[Required task]: Could you copy out the material line by line, starting at the line that has "Click the orange legend swatch" and stopping after the line that has "The image size is (868, 521). click(x=34, y=262)", with every x and y coordinate inside click() shifted up by 108 and all other text left unchanged?

[Exercise input]:
-------------------------
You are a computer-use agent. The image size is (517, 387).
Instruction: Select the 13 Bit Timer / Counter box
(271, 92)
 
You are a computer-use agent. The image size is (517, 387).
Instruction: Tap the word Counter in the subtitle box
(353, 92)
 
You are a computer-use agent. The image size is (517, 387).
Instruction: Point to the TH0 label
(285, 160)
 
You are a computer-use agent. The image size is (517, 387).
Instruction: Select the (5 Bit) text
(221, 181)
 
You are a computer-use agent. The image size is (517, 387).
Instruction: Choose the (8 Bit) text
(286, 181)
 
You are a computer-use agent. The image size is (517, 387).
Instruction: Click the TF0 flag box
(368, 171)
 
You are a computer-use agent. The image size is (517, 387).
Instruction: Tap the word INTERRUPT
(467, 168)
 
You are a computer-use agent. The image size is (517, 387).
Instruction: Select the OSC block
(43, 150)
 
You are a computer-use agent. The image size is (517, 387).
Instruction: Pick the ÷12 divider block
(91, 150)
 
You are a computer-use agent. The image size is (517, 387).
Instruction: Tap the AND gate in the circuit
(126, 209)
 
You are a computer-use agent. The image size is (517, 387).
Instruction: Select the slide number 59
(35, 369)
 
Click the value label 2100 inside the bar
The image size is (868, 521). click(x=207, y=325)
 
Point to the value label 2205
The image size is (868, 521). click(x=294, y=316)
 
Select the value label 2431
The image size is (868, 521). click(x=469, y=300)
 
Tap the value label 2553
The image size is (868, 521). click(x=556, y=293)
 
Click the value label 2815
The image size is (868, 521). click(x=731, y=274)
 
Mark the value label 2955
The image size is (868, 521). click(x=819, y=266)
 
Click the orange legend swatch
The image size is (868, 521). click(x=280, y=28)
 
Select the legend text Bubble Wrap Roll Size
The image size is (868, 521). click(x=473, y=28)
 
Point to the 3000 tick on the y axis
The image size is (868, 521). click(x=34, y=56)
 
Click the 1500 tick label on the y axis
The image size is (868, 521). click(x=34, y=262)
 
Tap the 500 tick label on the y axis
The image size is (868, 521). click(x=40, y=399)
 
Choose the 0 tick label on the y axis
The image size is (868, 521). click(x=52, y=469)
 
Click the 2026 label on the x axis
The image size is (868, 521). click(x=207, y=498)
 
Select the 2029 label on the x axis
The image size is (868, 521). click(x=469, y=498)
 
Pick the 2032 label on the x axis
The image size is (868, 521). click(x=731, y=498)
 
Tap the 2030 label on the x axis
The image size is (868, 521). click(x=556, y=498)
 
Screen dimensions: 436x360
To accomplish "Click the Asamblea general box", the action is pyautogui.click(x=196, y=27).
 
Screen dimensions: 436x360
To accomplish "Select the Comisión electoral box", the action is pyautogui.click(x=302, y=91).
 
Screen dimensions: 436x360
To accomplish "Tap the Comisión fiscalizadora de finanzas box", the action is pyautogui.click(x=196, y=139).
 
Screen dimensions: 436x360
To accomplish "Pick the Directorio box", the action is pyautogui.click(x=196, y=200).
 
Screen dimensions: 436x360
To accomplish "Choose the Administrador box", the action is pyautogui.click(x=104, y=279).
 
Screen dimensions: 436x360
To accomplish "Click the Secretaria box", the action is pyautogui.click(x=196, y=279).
-------------------------
[The reply]:
Click the orange legend swatch
The image size is (868, 521). click(x=388, y=136)
 
Select the legend text Bubble Wrap Roll Size
The image size is (868, 521). click(x=581, y=136)
 
Point to the 3000 tick on the y axis
The image size is (868, 521). click(x=142, y=164)
 
Click the 1500 tick label on the y axis
The image size is (868, 521). click(x=142, y=370)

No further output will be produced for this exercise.